RECORD SET:
━━━━━━

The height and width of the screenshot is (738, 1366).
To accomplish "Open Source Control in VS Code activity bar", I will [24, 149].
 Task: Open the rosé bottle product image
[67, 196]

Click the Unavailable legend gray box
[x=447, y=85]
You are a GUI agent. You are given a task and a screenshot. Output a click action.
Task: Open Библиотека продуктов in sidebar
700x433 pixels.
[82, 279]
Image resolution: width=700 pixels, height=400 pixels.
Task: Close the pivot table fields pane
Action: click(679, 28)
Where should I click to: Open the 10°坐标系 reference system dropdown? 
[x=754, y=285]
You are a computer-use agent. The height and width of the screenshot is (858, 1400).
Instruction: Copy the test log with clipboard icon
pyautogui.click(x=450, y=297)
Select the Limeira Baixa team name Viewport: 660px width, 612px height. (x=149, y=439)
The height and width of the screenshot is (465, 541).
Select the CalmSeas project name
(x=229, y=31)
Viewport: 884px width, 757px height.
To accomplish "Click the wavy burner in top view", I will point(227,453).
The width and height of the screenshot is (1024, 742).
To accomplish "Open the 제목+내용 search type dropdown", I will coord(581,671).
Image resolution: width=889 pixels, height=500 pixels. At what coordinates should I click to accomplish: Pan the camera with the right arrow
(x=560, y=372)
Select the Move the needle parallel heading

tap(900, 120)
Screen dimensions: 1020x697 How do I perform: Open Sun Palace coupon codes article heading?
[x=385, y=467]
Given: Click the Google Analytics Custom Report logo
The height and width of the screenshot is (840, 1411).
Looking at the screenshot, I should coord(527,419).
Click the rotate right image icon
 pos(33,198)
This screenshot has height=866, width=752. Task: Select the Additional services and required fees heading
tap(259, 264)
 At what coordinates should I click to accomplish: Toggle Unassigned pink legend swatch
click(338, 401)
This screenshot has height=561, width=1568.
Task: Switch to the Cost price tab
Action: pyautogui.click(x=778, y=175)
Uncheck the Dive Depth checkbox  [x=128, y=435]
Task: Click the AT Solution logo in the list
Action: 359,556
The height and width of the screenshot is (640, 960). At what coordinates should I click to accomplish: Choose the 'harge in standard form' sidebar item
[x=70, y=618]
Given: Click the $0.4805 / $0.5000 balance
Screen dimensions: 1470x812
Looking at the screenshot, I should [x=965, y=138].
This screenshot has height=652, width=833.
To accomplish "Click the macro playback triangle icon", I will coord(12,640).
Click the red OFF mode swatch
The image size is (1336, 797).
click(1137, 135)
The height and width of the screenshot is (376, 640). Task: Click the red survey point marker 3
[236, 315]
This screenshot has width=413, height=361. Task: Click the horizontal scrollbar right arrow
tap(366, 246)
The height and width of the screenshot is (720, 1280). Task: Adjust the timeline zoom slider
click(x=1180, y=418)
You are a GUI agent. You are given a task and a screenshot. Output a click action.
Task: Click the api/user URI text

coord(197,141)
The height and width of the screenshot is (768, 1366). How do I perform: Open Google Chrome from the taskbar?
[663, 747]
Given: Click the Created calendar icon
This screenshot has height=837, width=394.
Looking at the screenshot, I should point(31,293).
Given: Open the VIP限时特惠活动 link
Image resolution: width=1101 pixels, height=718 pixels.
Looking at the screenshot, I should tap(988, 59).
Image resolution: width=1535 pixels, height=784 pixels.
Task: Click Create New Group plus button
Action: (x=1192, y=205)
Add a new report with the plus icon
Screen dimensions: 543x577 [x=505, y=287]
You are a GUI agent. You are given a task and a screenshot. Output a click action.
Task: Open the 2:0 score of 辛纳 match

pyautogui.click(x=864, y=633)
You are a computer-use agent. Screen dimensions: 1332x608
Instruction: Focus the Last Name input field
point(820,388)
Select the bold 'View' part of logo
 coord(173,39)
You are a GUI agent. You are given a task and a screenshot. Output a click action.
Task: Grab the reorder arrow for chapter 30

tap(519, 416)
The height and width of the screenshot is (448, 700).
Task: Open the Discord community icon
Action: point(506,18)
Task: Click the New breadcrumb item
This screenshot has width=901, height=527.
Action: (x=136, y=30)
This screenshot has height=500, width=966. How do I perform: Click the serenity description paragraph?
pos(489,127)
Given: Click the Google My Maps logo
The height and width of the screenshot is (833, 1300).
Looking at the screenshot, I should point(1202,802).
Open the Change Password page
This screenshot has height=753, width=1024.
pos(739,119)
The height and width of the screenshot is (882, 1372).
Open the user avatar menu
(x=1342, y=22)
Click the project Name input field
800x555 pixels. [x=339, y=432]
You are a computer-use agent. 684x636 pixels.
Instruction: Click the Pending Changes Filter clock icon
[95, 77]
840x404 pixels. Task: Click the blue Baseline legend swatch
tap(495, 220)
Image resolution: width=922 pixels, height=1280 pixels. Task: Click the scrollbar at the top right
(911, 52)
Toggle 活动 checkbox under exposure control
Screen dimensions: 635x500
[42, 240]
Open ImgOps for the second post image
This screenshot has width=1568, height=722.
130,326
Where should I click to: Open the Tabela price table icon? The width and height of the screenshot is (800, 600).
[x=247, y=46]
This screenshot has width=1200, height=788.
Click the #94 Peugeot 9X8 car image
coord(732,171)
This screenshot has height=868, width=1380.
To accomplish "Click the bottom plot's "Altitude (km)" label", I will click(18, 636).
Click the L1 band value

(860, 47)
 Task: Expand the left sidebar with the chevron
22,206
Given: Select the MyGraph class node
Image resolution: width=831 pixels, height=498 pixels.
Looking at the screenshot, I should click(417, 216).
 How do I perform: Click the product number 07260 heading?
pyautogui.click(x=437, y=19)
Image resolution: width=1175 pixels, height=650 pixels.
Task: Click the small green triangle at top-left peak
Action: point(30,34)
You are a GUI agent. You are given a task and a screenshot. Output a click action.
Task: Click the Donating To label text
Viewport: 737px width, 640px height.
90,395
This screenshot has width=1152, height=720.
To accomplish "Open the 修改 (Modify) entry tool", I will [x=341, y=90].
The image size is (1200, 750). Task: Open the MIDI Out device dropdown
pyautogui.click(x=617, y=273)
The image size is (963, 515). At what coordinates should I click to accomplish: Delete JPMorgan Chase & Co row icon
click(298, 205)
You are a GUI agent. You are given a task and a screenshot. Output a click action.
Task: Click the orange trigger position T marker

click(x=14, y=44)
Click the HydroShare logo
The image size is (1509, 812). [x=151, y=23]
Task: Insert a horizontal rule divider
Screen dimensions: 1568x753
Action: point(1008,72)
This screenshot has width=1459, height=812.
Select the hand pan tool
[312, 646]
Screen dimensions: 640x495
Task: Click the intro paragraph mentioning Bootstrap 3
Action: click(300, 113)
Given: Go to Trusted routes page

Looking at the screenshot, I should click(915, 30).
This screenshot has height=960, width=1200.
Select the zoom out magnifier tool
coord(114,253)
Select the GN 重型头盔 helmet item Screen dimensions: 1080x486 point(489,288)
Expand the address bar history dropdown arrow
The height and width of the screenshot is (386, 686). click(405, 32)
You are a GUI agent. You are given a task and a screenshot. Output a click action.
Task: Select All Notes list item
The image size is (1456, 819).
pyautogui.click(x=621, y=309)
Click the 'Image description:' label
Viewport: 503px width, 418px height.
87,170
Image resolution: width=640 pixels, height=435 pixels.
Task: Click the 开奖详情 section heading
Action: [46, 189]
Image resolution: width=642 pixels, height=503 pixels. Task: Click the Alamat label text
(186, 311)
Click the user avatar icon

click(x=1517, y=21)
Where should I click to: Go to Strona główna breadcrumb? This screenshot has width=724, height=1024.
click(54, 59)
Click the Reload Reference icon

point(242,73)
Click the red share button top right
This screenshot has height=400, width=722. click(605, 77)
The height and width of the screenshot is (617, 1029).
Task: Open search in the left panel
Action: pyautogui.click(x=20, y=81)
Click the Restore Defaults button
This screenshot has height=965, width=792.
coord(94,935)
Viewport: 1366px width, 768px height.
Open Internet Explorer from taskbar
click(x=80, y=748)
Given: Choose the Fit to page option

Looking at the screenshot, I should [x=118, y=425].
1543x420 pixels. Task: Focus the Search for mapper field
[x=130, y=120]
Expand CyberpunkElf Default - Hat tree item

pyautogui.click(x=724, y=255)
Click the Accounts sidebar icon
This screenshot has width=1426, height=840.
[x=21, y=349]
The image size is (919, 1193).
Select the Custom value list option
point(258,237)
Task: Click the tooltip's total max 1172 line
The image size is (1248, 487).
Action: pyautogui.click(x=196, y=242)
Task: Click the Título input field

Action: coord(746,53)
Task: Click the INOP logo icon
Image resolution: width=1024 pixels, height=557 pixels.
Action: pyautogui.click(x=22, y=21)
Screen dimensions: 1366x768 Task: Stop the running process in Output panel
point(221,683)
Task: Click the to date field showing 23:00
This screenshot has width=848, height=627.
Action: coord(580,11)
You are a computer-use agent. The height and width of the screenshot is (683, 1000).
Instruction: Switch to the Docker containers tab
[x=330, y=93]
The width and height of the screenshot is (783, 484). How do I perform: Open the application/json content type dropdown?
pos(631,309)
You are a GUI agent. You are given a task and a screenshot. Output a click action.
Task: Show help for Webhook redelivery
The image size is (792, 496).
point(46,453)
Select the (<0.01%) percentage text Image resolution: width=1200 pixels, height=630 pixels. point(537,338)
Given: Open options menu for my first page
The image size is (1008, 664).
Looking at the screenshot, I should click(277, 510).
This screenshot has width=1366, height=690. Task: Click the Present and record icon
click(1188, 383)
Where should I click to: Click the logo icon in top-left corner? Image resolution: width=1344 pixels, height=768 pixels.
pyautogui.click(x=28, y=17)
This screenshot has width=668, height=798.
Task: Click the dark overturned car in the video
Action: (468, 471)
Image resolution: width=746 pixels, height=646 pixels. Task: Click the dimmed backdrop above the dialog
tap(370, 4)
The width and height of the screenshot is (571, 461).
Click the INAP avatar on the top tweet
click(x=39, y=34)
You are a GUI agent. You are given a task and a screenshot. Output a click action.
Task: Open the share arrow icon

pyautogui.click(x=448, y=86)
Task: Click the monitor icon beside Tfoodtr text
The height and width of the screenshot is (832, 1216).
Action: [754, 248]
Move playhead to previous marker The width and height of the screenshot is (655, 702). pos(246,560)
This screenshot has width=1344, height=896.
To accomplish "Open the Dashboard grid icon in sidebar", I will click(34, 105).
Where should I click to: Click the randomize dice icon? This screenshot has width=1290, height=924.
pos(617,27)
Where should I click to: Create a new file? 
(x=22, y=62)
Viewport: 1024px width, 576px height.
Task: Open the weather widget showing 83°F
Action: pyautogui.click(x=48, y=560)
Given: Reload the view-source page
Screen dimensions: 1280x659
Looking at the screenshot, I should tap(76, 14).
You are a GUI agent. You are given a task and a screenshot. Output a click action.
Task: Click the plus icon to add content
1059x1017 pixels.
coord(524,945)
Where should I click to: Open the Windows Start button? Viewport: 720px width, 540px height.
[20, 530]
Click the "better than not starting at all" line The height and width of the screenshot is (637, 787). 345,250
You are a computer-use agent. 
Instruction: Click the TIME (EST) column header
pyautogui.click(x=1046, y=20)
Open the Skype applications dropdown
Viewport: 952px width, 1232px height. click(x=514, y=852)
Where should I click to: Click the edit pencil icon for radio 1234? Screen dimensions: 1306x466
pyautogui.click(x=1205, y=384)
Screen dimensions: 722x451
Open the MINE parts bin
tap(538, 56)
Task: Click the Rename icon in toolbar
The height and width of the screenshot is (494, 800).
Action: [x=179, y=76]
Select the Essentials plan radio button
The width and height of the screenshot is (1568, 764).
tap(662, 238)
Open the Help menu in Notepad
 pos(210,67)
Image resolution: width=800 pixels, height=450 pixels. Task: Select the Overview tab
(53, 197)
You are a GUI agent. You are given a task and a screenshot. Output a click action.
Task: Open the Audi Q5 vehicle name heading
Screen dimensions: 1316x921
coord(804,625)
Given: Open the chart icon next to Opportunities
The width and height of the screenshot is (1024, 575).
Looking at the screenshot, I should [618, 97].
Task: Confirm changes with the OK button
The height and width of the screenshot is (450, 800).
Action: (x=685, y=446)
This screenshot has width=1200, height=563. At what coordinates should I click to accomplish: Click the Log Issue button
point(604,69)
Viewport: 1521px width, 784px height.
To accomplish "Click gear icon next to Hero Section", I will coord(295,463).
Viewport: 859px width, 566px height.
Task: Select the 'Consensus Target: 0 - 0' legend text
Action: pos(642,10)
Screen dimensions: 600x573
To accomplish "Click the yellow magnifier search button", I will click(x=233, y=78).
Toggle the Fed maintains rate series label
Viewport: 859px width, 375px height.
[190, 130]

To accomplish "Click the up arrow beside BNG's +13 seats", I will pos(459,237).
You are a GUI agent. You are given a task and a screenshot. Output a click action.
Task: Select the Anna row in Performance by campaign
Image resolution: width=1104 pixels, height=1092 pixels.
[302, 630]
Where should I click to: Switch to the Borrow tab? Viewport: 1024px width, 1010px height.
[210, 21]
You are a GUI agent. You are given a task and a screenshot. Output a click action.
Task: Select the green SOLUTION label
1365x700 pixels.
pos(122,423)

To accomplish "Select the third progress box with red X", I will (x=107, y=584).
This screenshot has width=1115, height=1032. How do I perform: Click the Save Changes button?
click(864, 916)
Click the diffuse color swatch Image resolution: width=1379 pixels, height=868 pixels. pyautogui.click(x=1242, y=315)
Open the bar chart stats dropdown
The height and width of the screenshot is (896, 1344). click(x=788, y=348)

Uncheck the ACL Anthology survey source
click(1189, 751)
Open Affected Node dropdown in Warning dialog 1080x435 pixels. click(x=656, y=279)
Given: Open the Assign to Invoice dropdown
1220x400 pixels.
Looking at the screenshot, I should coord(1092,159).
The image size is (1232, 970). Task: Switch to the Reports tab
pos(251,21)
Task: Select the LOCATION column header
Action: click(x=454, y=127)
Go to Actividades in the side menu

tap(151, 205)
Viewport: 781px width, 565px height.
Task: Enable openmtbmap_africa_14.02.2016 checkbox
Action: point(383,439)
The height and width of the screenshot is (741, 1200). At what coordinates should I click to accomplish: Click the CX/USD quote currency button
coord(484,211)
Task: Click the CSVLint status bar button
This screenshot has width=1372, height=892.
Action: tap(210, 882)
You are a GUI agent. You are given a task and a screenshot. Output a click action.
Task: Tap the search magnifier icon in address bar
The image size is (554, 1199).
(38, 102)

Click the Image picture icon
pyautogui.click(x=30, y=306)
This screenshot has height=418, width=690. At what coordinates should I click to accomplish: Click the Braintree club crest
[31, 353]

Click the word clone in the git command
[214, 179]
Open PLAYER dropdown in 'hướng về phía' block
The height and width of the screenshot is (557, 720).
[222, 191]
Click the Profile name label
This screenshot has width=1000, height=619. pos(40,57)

━━━━━━

ASSIGNED TASK: Your answer must be a single number: the count of lines in the records that include "computer".

WRITTEN REPLY: 5